> _Requirement_
Go through the records and extract every line with the word "Follow".

> _Data to examine_
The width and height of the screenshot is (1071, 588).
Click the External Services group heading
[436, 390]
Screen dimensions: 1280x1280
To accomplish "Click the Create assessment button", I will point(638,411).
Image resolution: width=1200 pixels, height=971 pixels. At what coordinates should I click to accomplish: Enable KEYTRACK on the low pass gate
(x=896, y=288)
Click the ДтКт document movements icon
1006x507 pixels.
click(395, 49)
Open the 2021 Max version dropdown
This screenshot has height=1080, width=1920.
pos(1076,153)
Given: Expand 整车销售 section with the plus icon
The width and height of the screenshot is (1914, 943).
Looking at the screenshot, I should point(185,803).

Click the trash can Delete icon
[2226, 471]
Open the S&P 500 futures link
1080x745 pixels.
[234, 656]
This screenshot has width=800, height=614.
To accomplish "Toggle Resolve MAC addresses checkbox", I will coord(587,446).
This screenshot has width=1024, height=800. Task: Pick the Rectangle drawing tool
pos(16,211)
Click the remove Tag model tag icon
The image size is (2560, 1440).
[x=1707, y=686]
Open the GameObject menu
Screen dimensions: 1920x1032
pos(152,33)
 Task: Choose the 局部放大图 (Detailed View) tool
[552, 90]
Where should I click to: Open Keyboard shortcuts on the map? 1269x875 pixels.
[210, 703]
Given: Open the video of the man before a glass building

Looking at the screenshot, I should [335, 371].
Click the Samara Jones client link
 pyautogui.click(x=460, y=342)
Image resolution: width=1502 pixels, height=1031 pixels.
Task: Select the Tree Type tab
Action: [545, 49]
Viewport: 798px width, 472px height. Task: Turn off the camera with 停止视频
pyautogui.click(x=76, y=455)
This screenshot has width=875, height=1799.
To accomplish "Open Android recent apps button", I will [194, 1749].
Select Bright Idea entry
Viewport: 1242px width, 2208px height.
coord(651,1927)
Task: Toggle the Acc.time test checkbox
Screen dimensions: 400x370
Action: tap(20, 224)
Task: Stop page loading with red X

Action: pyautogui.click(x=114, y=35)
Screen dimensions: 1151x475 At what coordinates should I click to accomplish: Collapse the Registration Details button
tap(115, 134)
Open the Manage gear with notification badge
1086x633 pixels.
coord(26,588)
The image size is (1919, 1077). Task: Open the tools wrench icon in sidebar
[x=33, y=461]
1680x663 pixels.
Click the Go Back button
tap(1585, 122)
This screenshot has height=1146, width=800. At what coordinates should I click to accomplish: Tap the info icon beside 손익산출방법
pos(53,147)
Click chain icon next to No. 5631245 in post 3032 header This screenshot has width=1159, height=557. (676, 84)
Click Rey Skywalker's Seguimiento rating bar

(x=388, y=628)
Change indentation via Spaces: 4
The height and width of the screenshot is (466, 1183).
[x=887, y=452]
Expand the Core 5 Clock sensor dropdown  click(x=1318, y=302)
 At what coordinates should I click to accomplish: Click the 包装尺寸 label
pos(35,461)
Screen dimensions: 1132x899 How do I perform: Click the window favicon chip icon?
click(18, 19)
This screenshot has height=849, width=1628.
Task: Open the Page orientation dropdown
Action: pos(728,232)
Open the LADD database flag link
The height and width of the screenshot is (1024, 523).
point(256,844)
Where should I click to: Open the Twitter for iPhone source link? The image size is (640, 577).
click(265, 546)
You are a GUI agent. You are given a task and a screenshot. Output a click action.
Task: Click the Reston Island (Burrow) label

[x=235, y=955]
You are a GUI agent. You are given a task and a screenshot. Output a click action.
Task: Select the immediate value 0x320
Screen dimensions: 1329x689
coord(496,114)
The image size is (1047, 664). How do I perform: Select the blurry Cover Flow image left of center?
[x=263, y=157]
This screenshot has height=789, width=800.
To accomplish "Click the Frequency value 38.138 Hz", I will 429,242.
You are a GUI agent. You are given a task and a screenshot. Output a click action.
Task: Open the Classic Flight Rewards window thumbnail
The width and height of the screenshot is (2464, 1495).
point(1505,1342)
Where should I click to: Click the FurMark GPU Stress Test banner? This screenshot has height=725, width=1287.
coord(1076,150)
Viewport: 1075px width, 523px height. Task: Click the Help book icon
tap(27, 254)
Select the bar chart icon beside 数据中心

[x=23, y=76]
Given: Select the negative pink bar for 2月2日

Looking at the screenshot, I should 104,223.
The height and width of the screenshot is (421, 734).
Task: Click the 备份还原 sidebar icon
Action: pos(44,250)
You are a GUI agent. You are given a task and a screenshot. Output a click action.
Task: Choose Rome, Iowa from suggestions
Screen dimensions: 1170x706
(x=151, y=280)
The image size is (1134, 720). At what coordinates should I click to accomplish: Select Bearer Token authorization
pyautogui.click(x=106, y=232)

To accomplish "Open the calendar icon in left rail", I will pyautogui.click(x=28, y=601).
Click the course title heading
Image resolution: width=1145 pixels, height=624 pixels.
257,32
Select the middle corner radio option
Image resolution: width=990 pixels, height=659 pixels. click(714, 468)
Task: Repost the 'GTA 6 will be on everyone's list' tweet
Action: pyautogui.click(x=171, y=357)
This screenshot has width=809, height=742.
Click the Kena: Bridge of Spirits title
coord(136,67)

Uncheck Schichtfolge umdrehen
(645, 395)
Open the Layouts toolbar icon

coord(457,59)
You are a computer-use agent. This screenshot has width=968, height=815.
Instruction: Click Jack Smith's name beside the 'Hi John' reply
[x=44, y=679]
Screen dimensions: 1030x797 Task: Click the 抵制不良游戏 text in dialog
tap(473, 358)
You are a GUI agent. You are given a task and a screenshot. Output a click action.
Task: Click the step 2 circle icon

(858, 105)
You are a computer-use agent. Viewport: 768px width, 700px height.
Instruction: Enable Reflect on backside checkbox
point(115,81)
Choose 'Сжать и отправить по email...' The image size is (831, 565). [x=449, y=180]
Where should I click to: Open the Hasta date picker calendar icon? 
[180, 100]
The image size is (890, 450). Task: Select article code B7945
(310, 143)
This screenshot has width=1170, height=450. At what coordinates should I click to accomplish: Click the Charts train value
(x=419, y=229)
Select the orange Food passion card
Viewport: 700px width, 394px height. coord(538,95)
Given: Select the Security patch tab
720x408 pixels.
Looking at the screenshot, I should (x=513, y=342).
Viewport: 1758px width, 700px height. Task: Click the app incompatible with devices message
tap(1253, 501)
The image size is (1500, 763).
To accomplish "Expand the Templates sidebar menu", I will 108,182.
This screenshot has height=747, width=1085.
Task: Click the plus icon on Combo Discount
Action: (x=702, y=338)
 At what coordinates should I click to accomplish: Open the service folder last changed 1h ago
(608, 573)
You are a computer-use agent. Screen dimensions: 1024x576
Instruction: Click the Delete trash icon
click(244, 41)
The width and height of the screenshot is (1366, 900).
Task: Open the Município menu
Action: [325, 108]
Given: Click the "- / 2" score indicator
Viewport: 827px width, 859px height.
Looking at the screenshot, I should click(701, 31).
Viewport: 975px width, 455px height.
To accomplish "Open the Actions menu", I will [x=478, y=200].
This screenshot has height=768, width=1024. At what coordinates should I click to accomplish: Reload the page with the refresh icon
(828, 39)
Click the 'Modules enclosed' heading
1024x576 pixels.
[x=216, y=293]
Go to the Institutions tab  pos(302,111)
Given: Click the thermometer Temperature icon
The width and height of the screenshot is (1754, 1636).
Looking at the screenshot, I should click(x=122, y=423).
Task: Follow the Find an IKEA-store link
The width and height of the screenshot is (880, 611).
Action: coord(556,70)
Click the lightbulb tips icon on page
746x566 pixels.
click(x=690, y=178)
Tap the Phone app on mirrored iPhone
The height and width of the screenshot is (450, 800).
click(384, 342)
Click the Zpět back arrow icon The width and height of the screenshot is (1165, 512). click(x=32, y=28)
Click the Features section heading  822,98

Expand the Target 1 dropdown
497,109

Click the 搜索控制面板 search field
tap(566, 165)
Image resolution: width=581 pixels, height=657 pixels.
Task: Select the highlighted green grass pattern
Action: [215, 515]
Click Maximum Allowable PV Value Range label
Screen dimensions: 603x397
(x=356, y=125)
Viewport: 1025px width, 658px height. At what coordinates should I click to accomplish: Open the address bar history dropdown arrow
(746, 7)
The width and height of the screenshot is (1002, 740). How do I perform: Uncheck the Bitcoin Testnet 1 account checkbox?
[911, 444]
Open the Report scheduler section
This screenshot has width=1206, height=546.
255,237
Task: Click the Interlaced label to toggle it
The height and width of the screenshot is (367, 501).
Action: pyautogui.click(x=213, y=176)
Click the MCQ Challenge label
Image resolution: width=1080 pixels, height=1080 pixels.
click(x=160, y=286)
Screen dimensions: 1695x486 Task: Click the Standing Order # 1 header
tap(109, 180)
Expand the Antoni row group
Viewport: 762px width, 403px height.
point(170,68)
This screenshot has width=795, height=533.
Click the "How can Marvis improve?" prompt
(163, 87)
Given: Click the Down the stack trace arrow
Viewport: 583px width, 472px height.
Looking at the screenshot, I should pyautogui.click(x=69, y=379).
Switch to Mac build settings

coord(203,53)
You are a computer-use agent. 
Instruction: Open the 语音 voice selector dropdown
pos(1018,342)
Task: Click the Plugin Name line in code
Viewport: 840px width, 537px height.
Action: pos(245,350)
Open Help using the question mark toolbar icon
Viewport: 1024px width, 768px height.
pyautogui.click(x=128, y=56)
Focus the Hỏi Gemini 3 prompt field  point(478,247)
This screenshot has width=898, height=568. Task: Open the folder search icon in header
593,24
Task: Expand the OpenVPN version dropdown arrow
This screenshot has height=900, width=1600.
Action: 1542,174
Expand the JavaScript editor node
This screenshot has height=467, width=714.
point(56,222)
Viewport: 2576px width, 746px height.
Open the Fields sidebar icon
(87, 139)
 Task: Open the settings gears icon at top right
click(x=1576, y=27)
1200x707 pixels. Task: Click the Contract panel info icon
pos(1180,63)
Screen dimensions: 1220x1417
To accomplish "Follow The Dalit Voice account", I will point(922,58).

> _Answer box_
Task: Follow the Find an IKEA-store link
To accomplish "Follow The Dalit Voice account", I will point(922,58).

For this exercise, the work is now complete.